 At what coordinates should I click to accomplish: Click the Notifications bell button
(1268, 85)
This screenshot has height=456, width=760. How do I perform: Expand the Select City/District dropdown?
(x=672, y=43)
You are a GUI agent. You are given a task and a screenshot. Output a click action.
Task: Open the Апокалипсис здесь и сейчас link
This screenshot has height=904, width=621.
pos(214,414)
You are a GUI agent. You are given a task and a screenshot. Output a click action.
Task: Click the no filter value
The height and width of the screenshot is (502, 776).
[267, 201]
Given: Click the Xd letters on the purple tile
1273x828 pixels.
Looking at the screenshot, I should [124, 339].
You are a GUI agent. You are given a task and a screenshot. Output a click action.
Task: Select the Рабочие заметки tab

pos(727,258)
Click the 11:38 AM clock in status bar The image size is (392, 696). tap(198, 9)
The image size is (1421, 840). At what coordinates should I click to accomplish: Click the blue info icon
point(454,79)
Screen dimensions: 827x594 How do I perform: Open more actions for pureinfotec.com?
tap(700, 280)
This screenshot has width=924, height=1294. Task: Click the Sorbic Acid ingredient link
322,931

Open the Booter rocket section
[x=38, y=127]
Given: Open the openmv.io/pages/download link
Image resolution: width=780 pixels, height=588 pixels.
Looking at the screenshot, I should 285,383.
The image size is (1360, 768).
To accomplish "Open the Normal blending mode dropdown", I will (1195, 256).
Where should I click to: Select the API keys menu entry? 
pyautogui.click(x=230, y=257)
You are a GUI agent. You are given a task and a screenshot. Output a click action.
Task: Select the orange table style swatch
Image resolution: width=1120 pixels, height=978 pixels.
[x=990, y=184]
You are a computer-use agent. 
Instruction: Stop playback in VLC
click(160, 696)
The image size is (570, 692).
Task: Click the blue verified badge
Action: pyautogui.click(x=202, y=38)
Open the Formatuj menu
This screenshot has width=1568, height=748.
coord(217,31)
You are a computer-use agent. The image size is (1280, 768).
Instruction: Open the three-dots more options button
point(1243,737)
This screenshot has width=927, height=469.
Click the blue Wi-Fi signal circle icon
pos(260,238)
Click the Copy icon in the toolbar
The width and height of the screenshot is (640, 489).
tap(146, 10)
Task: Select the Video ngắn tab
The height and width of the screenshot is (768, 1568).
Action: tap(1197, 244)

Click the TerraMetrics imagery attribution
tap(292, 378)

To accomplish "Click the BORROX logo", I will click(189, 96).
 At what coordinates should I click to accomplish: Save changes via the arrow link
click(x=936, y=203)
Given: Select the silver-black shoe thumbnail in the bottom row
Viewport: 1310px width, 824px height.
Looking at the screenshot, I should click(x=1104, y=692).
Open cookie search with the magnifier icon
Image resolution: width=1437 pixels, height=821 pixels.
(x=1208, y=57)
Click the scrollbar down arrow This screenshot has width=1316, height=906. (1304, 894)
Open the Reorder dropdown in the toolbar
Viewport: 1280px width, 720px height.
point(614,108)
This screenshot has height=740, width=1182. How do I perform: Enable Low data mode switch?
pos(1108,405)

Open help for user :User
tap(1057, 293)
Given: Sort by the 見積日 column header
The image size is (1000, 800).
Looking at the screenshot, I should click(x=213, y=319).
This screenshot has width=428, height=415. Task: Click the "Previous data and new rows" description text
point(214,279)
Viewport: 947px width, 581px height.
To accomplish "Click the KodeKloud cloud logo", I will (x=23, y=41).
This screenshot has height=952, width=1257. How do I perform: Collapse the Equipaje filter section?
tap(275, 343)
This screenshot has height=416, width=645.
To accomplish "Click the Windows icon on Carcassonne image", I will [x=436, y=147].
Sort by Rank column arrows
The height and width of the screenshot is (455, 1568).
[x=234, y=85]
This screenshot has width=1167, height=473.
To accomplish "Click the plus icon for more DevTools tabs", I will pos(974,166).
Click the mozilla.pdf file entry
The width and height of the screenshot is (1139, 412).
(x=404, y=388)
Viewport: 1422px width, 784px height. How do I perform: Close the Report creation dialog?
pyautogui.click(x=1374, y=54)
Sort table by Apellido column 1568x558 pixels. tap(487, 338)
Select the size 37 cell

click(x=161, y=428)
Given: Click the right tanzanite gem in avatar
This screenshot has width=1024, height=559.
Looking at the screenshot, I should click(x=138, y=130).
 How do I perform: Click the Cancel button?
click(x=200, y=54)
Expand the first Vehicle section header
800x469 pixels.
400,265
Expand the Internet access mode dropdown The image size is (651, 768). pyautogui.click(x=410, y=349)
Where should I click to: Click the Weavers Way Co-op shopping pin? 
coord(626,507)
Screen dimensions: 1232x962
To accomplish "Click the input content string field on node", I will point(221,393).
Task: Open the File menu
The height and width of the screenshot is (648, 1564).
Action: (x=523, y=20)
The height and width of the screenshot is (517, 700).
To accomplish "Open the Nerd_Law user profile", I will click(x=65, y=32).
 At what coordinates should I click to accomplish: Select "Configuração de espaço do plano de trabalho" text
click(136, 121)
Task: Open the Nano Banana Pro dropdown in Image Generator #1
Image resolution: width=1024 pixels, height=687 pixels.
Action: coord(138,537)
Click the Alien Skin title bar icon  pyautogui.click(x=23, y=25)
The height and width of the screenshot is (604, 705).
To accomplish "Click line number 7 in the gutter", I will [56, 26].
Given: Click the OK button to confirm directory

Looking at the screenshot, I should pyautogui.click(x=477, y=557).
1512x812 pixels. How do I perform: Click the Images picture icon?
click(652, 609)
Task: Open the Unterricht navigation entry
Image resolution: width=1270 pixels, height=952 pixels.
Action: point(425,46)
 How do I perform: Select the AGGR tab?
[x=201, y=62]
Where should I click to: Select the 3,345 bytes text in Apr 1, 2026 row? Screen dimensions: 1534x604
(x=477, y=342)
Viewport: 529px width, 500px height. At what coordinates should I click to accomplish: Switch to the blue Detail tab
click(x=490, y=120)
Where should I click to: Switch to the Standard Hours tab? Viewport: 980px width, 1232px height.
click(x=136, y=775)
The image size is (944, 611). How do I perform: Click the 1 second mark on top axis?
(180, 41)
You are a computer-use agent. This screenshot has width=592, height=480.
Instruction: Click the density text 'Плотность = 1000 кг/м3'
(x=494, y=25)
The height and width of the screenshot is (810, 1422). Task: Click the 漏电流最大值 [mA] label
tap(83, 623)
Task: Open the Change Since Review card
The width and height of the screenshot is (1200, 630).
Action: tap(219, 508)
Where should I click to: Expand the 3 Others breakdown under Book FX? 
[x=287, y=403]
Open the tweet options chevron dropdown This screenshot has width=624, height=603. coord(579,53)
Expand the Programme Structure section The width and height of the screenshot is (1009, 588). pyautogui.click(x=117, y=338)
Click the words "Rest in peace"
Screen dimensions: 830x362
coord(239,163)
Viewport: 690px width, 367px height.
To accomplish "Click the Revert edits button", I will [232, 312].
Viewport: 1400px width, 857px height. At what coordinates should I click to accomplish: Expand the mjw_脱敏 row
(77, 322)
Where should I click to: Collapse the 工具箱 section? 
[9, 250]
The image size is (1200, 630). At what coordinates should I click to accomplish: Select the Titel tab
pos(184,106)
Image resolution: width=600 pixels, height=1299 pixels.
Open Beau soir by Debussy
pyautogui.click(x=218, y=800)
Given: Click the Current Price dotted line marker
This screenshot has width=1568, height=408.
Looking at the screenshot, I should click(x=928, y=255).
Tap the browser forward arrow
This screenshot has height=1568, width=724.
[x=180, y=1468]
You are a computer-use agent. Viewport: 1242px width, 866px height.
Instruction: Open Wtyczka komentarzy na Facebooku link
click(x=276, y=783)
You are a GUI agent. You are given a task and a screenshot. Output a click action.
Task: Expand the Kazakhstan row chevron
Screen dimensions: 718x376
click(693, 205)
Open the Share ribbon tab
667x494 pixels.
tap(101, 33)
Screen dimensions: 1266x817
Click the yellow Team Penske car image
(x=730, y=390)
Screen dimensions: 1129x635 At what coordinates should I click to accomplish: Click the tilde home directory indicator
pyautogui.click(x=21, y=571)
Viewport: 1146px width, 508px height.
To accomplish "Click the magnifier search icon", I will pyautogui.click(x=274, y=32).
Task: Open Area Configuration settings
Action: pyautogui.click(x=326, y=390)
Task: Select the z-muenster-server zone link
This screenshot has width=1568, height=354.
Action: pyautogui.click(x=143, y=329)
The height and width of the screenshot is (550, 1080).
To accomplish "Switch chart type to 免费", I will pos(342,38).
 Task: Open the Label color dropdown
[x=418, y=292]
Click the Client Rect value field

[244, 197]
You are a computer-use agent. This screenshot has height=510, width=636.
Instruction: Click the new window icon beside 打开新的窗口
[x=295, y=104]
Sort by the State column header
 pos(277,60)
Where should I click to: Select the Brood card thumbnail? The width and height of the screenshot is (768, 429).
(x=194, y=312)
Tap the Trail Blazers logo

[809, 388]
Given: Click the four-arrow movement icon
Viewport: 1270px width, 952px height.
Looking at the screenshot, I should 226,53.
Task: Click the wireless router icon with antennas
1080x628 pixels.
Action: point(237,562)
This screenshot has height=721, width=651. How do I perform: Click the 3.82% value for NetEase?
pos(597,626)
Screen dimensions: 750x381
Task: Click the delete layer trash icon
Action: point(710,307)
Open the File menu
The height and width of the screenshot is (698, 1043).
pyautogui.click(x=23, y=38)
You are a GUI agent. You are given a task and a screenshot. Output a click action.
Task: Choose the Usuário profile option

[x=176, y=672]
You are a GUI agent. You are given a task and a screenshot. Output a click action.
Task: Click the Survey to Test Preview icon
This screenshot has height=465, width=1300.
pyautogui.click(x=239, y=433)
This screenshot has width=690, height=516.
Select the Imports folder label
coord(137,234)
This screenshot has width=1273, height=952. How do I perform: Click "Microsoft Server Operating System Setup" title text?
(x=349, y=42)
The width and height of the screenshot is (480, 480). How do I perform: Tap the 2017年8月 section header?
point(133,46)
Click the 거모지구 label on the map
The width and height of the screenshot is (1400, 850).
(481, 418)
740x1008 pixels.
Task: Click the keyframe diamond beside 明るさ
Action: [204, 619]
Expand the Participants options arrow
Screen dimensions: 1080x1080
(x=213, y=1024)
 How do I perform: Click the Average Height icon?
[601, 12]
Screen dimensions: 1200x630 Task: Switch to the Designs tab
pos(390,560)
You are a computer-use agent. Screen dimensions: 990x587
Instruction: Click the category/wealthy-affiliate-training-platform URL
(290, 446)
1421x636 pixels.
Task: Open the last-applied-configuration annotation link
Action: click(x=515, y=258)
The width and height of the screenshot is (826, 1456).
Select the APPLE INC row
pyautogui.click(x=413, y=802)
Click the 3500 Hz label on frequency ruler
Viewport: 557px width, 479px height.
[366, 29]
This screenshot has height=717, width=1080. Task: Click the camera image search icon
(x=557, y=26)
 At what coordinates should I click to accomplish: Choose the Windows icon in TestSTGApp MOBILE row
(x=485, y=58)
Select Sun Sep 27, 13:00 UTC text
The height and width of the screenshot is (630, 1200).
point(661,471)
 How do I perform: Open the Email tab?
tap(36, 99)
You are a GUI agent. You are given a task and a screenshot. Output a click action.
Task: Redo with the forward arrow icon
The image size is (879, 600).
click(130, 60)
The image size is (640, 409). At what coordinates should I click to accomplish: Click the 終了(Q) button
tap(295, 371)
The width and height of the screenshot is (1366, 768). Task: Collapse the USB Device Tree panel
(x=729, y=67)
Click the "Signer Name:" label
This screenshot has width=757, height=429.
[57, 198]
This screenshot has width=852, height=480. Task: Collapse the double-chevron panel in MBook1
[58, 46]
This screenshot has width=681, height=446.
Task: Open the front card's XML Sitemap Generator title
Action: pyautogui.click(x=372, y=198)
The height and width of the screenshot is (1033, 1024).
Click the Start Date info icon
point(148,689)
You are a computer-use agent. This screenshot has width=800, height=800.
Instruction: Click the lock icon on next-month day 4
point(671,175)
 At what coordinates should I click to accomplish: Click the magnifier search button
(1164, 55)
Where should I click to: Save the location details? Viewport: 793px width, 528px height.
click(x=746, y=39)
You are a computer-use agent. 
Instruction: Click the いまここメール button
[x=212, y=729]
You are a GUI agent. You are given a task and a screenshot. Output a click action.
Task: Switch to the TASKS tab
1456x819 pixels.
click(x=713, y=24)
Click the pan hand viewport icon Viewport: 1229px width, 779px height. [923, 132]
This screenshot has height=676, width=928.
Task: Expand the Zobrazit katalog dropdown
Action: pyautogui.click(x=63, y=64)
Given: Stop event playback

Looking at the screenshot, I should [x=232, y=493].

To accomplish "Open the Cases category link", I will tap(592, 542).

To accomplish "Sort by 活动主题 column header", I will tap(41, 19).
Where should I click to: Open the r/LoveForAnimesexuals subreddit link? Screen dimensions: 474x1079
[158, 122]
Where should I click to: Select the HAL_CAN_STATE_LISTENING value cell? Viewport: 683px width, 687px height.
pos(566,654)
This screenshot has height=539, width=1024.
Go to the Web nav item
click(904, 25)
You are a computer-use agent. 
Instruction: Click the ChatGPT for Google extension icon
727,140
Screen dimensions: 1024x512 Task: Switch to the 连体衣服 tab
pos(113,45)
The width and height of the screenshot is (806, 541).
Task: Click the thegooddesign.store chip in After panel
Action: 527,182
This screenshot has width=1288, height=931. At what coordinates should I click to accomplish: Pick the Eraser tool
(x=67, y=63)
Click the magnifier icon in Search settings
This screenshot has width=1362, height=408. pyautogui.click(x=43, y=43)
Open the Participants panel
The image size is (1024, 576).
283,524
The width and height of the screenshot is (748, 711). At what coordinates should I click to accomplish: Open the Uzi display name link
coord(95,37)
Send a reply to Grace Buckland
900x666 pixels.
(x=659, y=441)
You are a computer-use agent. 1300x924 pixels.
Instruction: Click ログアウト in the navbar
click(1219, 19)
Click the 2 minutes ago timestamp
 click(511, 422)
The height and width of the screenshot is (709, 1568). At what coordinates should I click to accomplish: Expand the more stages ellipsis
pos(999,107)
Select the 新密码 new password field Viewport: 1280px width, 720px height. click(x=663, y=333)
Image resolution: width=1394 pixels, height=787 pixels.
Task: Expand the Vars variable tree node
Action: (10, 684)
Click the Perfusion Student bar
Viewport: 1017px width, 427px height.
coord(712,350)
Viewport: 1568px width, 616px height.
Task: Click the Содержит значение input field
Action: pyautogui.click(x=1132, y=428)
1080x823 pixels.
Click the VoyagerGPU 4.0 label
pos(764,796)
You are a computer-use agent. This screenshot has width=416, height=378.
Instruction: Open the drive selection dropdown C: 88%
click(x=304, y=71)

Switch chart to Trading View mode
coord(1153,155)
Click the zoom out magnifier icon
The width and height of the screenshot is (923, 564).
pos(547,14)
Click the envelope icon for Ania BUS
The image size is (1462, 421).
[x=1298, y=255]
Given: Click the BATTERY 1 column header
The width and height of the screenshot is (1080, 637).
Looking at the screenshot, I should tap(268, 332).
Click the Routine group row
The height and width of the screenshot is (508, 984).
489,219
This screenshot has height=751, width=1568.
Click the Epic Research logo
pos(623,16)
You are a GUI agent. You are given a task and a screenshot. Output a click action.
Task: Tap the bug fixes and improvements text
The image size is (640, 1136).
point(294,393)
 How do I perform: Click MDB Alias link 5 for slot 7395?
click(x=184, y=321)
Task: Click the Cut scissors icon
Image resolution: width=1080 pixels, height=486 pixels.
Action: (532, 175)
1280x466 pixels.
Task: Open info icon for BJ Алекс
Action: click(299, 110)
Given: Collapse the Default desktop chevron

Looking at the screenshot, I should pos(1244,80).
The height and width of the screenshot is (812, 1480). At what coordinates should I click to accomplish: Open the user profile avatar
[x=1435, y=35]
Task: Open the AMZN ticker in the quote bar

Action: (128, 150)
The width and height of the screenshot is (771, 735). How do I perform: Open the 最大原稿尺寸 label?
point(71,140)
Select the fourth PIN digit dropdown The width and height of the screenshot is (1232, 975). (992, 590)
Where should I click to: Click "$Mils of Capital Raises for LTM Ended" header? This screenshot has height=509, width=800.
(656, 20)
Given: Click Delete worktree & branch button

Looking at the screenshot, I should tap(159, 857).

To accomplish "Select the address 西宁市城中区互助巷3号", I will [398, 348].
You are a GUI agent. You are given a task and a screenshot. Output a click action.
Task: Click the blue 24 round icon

..............................

__YOUR INSTRUCTIONS__: Given the records above, return exactly the lines starting at the line containing "The image size is (1000, 800)." and ending at the line containing "Viewport: 947px width, 581px height.", including both.

__FINAL ANSWER__:
The image size is (1000, 800).
Looking at the screenshot, I should click(x=213, y=319).
This screenshot has width=428, height=415. Task: Click the "Previous data and new rows" description text
point(214,279)
Viewport: 947px width, 581px height.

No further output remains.